Kole Calhoun, Angels
With RBI machines like Mike Trout, Albert Pujols, and Josh Hamilton in the Angels’ lineup, do you know who could bat leadoff? Kole Calhoun. That shouldn’t be a surprise since the better leadoff hitters are patient, have a low strikeout rate, and are fast on the base paths. While in the minors, Calhoun never struck out more than 19 percent of the time. Also, for Salt Lake last year, he managed to record a BABIP of .372. This lefty is successful against southpaws, too. Last season, Calhoun batted .340 against left-handed pitching. However, he only hit .262 when facing righties. Calhoun is being drafted in “flier territory,” with the likes of Eric Young and Adam Eaton, with an ADP of 225.
George Springer, Astros
There are plenty of reasons to love George Springer this season for your fantasy team. Here’s my favorite one: Springer almost had a 40-40 season last year! That’s right, in 135 games of professional baseball (Double-A and Triple-A), he hit 37 home runs and stole 45 bases. In MLB history, the 40-40 club has four members: Jose Canseco, Barry Bonds, Alex Rodriguez, and Alfonso Soriano. The feat is so rare, that it hasn’t been done since 2006. Yes, the Astros acquired Dexter Fowler this year to play center field, Springer’s main spot, but one would have to think Springer could replace Robbie Grossman or L.J. Hoes at some point. Maybe, even some time at DH.
John Halpin says…
Adam Eaton, White Sox
I’ve got Eaton as an OF4, which is a bit more generous than most. He’s locked in as the White Sox leadoff hitter, so his opportunity has arrived. Last year wasn’t so great for Eaton – due at least partly to an elbow injury – but remember his 2012 stats? In 152 games between the minors and majors, he batted .359 with nine home runs, 149 runs scored and 46 stolen bases. Sure, much of that production came in the hitter’s paradise of Reno, but The Cell is pretty hitter-friendly as well. If Eaton bumps his walk rate back up to his minor-league levels, he could hit for a good BA with 7-8 homers, steal 30 bases and score 90 or so runs. I’ll be owning him wherever I can.
Lake strikes out a whole lot, and doesn’t walk much. But, he hit 10 homers and stole 18 bases in 104 games between the minors and majors last season. Those same categories were 10 & 21 in 2012, and 12 & 38 in 2011, and if he goes 12 & 25 this year, he’ll be worthy of your fourth outfielder slot in a 12-team mixed league.

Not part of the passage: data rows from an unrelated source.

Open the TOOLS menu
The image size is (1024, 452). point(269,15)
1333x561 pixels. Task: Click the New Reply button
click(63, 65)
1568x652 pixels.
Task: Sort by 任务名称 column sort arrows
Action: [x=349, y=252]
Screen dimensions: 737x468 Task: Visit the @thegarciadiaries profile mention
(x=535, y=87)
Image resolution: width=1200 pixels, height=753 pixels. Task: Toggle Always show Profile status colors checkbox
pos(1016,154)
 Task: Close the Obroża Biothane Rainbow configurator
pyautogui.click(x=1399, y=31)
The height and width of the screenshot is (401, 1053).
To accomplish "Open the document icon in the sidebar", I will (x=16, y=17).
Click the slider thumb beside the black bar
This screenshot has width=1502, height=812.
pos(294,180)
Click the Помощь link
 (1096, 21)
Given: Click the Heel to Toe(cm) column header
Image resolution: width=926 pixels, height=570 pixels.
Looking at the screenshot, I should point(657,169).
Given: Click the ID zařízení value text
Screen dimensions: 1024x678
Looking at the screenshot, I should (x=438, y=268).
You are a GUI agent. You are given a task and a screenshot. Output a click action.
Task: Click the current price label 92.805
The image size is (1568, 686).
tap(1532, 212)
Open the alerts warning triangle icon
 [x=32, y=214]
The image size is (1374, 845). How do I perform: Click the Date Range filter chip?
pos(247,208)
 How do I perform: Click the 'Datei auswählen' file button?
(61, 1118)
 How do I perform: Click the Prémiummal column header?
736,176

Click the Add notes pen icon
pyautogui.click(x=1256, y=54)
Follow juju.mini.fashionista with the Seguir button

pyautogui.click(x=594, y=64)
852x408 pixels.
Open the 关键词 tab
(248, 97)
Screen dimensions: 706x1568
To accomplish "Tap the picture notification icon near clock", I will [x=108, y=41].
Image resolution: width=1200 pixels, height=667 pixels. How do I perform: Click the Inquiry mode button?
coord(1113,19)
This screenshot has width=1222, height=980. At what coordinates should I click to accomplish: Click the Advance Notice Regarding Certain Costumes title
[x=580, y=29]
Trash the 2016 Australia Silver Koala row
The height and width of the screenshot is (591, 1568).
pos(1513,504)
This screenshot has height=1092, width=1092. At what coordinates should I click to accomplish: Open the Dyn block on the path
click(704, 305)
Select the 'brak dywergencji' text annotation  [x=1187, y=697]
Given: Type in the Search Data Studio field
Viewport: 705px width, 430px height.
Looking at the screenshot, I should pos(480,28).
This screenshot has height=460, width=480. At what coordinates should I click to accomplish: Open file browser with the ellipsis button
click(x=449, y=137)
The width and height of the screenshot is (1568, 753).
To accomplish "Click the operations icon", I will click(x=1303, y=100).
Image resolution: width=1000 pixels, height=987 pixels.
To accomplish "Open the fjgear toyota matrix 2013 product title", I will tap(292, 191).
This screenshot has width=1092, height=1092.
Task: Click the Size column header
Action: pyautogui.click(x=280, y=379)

Lake’s current ADP at his position is somewhere in the 70s, so he’s a potential bargain. I have him at OF61, and could see him as an endgame pick.
David Murphy, Indians
Why did Murphy bat .220 last season? Bad luck, probably. His strikeout rate was better than in previous seasons, his walk rate was about the same as it was in 2012, his line-drive rate was solid … and his Batting Average on Balls in Play (BABIP) was a ridiculously low .227, the fourth-worst among players with more than 400 at bats. Murphy is a .275 career hitter, and from 2008-12, he averaged 14 homers with 10 stolen bases. That’s solid production, and considering that Murphy’s current ADP among outfielders is above 100, you’ll be able to get him in most deep mixed formats, and as a fourth outfielder in AL-onlies. Murphy isn’t spectacular, but he’ll be valuable.
(Note: Adam Meyer is a big Indians fan, and since he’s been spearheading this sleeper series, I wanted to throw him a bone. With that said, I still like Murphy.)